This mirroring of the work of the Fremen is something Cline has been a part of as well. They gave a talk in 2015 that drew connections to how the removal of the Elwha dams in Washington "left behind sandy expanses of sediment reminiscent of the desert planet" in Dune. Cline was one of many researchers involved in restoring that area.

"It was a huge project," Cline emphasized. "It was a really amazing effort, and it was pretty successful in the sense that if you go out there now, it's just incredible to see the lupine that's come back." Cline explained that lupine is a species of plants that are "nitrogen fixers," which bring nutrients to the soil. They offer a second chance to the area.

"You walk out there, and it's just amazing."

Though small in scale, these projects mark examples of Herbert's ability to inspire hope in generations of environmental activists.

"Very few people write a book simply to announce 'we are doomed' — almost everyone who writes a book about catastrophe is writing in some effort to resist it," Canavan said to me. "Today, it's hard to write a book about the future that doesn't in some way or another account for environmental crisis, and that's part of the legacy of Herbert."
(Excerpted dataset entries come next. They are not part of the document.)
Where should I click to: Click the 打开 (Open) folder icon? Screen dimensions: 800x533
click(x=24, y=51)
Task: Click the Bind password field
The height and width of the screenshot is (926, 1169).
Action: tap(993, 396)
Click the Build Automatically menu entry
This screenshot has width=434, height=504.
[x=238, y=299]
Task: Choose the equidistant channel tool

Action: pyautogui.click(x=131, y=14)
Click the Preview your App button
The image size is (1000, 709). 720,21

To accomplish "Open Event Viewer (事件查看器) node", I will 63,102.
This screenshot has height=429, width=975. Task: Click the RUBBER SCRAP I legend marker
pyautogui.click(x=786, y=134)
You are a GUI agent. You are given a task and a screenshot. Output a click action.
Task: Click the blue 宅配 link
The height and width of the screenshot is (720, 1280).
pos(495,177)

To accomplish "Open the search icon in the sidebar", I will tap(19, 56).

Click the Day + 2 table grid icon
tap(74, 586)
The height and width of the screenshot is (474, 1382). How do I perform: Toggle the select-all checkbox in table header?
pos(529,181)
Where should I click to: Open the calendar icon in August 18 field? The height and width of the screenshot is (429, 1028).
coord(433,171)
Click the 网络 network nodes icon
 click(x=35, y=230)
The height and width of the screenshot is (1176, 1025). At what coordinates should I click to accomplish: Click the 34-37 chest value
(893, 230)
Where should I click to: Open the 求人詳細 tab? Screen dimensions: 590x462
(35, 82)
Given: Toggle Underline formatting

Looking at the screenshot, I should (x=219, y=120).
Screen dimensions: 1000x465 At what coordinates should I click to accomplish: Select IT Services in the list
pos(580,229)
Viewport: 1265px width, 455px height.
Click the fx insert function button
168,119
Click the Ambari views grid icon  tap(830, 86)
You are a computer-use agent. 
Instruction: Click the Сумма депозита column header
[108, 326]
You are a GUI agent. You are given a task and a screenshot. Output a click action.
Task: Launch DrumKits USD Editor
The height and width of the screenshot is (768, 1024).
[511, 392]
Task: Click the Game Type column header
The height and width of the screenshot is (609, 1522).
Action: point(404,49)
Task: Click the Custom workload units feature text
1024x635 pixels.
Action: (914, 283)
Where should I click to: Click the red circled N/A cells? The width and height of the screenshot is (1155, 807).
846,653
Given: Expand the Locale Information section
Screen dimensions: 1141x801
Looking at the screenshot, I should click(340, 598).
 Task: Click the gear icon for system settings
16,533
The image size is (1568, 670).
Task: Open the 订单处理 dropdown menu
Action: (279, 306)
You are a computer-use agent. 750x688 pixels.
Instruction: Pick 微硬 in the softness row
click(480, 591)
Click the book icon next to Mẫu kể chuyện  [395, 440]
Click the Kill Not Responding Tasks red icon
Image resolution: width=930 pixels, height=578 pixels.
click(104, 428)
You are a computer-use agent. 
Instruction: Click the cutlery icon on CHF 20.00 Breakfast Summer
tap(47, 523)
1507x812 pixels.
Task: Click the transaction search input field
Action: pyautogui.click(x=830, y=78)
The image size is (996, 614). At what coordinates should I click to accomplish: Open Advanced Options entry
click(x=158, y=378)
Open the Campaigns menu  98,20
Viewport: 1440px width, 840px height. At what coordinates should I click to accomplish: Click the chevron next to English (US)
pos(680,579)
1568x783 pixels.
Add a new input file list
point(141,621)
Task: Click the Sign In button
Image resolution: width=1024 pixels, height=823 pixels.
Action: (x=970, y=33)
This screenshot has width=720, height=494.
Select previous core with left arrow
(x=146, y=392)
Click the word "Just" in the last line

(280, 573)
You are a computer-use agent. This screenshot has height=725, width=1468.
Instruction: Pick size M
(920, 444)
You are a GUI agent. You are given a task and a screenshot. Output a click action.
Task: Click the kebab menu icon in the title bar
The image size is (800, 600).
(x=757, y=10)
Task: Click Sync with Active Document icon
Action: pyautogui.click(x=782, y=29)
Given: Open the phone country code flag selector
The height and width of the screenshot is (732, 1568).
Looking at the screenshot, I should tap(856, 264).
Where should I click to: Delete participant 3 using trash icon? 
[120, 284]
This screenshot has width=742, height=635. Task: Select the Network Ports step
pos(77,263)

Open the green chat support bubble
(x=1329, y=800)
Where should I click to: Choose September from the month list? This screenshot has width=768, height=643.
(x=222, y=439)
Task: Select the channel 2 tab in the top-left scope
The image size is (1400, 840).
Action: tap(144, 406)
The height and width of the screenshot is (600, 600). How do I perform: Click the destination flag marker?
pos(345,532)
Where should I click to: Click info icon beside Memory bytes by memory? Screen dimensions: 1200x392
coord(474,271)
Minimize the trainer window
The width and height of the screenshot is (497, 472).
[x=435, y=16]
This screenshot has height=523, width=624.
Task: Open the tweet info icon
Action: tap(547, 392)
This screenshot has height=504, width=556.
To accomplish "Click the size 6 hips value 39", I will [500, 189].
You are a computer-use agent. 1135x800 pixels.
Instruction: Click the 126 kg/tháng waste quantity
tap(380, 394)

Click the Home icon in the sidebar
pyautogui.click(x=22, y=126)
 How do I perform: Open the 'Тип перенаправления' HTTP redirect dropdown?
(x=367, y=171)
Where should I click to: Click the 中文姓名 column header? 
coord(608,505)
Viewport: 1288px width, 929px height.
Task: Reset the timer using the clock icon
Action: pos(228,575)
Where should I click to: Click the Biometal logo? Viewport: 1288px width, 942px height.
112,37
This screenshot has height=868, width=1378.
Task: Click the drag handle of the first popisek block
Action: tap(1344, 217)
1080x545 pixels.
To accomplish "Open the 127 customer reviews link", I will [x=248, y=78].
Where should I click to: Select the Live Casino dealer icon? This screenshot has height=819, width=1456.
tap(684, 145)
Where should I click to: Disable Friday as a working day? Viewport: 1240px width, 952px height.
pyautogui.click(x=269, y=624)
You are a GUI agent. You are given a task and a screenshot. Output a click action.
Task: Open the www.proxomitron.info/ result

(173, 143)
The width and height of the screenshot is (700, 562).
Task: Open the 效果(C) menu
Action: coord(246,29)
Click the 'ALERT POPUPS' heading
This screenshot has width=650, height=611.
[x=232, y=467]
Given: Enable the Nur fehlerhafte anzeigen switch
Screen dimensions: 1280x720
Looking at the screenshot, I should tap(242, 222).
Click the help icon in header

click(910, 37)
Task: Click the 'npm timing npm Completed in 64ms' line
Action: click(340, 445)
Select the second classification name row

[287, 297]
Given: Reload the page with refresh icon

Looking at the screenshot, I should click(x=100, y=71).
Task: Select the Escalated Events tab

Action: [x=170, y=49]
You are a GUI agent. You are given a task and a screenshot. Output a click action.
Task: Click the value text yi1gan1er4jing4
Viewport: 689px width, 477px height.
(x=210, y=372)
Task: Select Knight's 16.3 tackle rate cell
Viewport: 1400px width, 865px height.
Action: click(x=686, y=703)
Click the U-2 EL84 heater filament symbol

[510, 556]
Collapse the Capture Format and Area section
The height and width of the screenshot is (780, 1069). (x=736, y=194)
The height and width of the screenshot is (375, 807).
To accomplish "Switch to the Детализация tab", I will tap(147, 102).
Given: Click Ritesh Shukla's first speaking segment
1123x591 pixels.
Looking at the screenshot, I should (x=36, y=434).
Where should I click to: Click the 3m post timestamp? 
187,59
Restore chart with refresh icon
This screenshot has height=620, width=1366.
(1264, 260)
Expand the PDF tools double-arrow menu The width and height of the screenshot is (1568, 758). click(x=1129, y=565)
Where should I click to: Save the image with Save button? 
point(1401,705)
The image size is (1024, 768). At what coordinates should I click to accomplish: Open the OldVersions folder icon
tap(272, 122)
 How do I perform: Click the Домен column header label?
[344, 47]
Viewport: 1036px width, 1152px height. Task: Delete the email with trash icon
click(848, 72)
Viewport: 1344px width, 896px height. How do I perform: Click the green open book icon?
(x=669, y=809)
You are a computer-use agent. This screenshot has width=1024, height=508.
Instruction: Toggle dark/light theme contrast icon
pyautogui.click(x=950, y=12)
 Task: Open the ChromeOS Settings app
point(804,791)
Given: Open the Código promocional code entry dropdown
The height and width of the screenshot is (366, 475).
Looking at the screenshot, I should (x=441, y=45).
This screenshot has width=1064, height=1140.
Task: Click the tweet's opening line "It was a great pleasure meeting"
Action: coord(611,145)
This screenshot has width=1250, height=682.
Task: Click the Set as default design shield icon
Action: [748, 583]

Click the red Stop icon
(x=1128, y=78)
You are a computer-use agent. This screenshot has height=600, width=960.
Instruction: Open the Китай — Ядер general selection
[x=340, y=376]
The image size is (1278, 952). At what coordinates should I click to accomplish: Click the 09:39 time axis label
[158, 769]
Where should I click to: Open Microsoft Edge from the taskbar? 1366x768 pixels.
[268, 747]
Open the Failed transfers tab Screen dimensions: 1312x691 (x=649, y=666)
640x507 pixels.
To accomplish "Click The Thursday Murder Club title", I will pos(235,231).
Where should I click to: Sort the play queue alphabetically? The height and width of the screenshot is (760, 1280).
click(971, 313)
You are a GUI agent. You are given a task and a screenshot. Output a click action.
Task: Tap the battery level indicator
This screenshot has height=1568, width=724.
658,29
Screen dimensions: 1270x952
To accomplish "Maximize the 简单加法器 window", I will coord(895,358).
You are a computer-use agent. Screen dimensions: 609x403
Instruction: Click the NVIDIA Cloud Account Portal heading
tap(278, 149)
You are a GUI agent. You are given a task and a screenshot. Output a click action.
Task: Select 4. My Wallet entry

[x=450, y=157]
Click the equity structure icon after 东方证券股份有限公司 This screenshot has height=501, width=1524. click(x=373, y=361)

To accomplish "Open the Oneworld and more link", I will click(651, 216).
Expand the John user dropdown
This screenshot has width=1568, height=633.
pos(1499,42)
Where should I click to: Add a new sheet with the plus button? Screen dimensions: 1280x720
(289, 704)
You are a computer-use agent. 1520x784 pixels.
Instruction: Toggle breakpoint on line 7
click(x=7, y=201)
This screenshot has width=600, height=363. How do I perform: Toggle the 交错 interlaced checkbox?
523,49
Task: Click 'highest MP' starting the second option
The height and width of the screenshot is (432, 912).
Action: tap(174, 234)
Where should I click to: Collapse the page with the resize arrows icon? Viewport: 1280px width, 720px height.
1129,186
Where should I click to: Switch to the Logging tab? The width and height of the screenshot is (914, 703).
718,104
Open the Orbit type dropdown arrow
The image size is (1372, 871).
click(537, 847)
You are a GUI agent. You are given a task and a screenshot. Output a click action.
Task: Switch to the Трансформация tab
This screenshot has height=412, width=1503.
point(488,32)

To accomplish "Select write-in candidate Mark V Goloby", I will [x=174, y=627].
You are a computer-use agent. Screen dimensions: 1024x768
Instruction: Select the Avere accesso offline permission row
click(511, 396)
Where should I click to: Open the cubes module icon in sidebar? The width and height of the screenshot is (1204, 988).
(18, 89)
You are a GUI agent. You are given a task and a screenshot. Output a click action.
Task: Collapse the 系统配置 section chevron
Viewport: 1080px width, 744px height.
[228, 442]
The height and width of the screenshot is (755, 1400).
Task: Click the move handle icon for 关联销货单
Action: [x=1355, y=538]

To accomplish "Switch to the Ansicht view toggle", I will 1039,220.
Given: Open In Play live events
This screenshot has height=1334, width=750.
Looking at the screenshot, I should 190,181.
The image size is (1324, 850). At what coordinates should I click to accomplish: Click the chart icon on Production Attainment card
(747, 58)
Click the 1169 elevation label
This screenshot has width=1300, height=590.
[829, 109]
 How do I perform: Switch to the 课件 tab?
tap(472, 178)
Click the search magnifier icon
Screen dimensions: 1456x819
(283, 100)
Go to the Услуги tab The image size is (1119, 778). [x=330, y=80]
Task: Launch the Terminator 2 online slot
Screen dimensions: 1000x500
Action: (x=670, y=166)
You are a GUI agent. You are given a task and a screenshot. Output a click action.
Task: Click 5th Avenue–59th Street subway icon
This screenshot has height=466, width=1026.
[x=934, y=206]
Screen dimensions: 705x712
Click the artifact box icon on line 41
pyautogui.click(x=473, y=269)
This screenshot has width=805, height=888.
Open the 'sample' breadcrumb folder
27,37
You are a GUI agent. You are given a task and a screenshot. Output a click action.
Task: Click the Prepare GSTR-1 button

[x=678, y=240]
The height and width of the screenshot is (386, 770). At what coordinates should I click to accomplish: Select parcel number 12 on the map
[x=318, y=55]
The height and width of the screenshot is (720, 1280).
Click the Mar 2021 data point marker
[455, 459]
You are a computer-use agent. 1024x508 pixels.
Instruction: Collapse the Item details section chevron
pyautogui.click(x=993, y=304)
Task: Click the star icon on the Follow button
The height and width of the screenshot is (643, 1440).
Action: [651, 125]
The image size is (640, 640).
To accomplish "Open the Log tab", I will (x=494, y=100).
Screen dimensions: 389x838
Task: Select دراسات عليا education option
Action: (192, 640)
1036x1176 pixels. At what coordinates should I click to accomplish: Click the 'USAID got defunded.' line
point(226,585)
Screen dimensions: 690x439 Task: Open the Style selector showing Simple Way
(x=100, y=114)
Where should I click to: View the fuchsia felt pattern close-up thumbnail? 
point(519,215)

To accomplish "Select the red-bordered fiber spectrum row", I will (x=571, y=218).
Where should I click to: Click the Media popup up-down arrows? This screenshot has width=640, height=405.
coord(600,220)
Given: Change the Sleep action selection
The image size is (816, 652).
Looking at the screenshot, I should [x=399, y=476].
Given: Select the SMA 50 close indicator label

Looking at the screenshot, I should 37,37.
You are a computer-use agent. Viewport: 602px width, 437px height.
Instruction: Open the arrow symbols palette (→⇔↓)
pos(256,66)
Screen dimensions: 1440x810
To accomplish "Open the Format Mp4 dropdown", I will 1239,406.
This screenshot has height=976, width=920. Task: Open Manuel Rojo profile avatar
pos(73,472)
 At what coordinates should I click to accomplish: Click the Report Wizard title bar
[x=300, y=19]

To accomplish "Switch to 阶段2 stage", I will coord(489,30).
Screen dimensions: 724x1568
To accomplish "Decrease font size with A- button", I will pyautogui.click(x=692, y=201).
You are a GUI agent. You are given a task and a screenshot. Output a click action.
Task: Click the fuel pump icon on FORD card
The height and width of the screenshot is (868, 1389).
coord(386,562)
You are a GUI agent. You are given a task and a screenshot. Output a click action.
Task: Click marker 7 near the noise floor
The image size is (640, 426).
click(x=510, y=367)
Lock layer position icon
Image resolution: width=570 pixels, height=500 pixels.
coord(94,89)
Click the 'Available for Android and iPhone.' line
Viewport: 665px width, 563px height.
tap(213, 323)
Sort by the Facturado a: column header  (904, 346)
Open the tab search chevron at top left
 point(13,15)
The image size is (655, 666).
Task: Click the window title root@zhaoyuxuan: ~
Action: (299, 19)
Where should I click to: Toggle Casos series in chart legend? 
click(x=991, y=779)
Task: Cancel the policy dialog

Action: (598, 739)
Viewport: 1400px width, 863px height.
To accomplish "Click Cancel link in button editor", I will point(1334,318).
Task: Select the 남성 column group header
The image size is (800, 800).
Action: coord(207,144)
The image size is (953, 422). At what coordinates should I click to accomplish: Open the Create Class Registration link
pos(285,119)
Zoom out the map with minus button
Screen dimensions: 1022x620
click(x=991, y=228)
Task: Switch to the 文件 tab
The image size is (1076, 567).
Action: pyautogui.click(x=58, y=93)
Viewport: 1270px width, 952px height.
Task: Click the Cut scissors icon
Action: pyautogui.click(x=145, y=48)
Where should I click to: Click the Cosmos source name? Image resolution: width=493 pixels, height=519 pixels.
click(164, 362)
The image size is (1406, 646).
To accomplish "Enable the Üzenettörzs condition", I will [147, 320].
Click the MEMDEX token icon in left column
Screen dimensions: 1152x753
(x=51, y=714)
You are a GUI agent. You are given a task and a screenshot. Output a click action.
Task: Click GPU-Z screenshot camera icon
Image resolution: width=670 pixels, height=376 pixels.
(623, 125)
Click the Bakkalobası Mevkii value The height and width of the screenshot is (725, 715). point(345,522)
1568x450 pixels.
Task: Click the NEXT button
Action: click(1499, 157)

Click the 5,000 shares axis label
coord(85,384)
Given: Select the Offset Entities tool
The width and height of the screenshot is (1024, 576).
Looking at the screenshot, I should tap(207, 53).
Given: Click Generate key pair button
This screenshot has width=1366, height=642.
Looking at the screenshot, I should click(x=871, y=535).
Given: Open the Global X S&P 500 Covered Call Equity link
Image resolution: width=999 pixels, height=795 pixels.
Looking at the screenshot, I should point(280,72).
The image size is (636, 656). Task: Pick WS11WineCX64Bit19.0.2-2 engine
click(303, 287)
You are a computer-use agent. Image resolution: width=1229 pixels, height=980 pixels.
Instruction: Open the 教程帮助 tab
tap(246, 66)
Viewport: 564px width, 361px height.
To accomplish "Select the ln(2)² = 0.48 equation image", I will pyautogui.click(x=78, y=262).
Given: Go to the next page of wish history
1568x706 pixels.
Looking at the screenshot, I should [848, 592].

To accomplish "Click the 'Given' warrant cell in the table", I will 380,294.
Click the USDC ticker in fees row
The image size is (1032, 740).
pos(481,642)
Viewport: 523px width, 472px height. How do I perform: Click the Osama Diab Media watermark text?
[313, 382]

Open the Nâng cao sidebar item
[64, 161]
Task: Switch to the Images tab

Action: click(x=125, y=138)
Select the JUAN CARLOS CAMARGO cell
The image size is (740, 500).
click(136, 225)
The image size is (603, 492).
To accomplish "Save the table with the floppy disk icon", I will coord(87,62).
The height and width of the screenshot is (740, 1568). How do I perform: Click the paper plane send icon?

Just as Herbert imagined his way out of an environmental crisis, that same work falls on us today as we seek out the most recent interpretation of his work. It's an imaginative exercise with life or death stakes.

"Science fiction is really great at imagining," Hanberg told me. "One of the things that science fiction is called to is to write about the climate. Not only the dystopia where everything goes wrong, but let's write about the world where we're addressing it."

Dune is currently playing in theaters and on HBO Max.